WRITTEN PROBLEM: Return every line of the material below that contains the word "from", copying each line unchanged.

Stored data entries
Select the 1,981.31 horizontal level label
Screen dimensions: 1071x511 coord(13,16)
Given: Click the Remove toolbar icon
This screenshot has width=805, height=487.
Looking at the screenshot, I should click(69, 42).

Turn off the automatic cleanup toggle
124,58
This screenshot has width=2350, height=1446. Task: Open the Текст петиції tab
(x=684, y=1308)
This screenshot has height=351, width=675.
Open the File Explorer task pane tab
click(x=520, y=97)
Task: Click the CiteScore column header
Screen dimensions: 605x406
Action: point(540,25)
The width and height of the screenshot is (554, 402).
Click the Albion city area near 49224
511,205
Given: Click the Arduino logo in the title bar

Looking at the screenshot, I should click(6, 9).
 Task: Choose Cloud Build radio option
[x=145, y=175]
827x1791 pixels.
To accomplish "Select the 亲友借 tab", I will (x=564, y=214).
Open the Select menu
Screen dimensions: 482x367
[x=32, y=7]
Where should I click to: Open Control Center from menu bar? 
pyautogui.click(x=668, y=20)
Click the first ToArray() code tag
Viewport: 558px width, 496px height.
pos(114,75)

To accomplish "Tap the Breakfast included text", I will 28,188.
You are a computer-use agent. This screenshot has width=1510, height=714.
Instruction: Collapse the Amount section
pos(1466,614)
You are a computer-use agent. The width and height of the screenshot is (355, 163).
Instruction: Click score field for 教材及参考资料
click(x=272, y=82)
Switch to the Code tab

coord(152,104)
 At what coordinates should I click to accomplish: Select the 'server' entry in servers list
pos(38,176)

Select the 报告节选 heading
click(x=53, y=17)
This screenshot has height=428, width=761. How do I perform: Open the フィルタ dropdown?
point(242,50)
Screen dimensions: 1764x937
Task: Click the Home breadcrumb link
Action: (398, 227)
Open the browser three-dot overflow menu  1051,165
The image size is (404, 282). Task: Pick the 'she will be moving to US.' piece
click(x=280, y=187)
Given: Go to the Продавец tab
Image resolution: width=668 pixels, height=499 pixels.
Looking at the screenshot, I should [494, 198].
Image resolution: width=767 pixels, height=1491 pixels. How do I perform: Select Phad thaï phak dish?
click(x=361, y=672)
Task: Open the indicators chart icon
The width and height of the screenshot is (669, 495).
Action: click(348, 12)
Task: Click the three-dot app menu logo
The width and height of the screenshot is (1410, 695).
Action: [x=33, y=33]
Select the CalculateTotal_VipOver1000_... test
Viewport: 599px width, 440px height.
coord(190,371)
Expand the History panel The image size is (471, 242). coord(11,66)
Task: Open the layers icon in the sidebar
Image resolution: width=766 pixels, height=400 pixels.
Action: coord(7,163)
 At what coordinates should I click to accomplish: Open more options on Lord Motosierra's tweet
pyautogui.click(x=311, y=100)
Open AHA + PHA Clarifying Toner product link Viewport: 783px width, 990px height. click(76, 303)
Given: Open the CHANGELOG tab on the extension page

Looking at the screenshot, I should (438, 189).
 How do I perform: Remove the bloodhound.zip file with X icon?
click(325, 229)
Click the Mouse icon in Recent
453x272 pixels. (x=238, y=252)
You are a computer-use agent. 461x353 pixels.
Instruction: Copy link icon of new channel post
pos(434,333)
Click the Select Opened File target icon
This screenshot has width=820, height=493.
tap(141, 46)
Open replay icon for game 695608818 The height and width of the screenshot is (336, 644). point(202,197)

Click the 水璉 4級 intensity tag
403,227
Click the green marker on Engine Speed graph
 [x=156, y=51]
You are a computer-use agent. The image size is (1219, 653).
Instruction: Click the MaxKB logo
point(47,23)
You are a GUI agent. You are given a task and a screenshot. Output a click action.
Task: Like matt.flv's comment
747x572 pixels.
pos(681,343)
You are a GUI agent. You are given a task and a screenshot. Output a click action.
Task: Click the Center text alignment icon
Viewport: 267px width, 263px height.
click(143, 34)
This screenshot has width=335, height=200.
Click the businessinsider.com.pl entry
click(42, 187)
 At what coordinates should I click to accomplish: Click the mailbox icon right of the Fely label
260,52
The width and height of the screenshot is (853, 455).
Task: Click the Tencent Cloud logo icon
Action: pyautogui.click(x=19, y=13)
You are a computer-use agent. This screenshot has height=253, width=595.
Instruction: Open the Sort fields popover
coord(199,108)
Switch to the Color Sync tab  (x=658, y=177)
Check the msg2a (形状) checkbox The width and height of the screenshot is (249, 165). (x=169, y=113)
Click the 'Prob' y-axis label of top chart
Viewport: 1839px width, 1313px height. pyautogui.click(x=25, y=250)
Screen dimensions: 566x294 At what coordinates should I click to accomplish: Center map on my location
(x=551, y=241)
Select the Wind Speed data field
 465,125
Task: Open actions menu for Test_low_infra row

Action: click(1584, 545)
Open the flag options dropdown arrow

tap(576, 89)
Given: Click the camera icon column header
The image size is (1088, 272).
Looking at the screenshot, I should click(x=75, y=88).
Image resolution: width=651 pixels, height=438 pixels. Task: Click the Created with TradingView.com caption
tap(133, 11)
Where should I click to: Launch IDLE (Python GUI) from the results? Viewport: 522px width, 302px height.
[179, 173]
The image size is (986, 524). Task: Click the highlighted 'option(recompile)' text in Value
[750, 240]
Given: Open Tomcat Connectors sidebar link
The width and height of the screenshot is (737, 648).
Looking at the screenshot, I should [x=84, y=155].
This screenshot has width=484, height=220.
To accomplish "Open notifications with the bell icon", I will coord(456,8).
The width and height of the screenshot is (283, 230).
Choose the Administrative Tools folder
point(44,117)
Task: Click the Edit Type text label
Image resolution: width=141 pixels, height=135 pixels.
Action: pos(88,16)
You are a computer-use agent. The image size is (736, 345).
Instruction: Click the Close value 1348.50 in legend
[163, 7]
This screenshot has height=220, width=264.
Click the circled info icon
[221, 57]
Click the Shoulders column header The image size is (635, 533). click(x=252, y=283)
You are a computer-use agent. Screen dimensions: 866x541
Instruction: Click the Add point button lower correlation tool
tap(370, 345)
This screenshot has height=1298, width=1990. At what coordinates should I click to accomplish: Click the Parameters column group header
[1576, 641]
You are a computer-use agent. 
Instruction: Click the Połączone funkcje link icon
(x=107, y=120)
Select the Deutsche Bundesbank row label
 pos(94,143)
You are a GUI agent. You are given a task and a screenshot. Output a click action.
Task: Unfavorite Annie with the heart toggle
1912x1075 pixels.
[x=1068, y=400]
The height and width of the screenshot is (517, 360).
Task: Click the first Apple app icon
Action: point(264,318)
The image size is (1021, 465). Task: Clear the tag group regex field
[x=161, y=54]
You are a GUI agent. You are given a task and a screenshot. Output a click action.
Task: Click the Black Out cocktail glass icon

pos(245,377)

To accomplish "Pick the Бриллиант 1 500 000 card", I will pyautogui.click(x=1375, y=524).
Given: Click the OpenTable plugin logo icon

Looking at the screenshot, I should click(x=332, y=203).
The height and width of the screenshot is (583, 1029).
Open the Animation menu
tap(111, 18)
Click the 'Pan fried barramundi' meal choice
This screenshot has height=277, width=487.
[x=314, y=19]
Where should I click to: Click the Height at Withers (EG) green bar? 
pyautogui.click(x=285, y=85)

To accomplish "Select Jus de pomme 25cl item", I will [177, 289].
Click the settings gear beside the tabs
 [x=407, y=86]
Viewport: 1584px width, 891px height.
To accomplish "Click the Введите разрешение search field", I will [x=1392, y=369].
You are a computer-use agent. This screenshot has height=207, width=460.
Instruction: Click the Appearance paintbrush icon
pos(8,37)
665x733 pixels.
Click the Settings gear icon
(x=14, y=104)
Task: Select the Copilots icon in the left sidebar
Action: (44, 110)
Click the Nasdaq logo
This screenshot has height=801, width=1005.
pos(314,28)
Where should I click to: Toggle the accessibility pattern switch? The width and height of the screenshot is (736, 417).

SOLUTION FOR THIS PROBLEM:
Where should I click to: Open Control Center from menu bar? 
Where should I click to: Launch IDLE (Python GUI) from the results? Viewport: 522px width, 302px height.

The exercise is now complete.